**Entries provided**.
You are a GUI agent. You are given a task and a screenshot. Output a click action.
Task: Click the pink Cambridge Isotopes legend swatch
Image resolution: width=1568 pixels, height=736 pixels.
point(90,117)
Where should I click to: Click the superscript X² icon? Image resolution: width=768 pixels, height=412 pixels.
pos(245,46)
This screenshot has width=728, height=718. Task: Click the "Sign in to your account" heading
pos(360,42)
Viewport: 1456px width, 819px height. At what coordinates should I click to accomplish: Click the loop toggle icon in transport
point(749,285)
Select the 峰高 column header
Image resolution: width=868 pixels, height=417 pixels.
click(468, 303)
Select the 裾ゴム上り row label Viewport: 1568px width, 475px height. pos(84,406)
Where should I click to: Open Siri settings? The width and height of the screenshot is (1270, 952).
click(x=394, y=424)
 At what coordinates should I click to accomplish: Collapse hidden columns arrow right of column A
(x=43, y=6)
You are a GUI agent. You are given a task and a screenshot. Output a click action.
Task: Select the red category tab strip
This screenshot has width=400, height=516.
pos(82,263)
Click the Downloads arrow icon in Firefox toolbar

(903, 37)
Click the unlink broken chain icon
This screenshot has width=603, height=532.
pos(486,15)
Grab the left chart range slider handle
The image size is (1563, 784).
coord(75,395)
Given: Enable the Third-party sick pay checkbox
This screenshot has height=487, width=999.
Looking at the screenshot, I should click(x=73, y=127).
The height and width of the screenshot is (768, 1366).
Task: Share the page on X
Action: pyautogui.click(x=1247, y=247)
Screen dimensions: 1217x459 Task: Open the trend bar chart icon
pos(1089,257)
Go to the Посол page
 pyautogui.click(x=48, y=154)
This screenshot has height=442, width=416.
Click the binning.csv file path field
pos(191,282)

**Exercise requirements**. Could you format the lines above as a Markdown table with the columns "Row" and "Line"? Number each line in the "Row" column and leave out any blank lines.

**Response for this exercise**.
| Row | Line |
|---|---|
| 1 | You are a GUI agent. You are given a task and a screenshot. Output a click action. |
| 2 | Task: Click the pink Cambridge Isotopes legend swatch |
| 3 | Image resolution: width=1568 pixels, height=736 pixels. |
| 4 | point(90,117) |
| 5 | Where should I click to: Click the superscript X² icon? Image resolution: width=768 pixels, height=412 pixels. |
| 6 | pos(245,46) |
| 7 | This screenshot has width=728, height=718. Task: Click the "Sign in to your account" heading |
| 8 | pos(360,42) |
| 9 | Viewport: 1456px width, 819px height. At what coordinates should I click to accomplish: Click the loop toggle icon in transport |
| 10 | point(749,285) |
| 11 | Select the 峰高 column header |
| 12 | Image resolution: width=868 pixels, height=417 pixels. |
| 13 | click(468, 303) |
| 14 | Select the 裾ゴム上り row label Viewport: 1568px width, 475px height. pos(84,406) |
| 15 | Where should I click to: Open Siri settings? The width and height of the screenshot is (1270, 952). |
| 16 | click(x=394, y=424) |
| 17 |  At what coordinates should I click to accomplish: Collapse hidden columns arrow right of column A |
| 18 | (x=43, y=6) |
| 19 | You are a GUI agent. You are given a task and a screenshot. Output a click action. |
| 20 | Task: Select the red category tab strip |
| 21 | This screenshot has width=400, height=516. |
| 22 | pos(82,263) |
| 23 | Click the Downloads arrow icon in Firefox toolbar |
| 24 | (903, 37) |
| 25 | Click the unlink broken chain icon |
| 26 | This screenshot has width=603, height=532. |
| 27 | pos(486,15) |
| 28 | Grab the left chart range slider handle |
| 29 | The image size is (1563, 784). |
| 30 | coord(75,395) |
| 31 | Given: Enable the Third-party sick pay checkbox |
| 32 | This screenshot has height=487, width=999. |
| 33 | Looking at the screenshot, I should click(x=73, y=127). |
| 34 | The height and width of the screenshot is (768, 1366). |
| 35 | Task: Share the page on X |
| 36 | Action: pyautogui.click(x=1247, y=247) |
| 37 | Screen dimensions: 1217x459 Task: Open the trend bar chart icon |
| 38 | pos(1089,257) |
| 39 | Go to the Посол page |
| 40 |  pyautogui.click(x=48, y=154) |
| 41 | This screenshot has height=442, width=416. |
| 42 | Click the binning.csv file path field |
| 43 | pos(191,282) |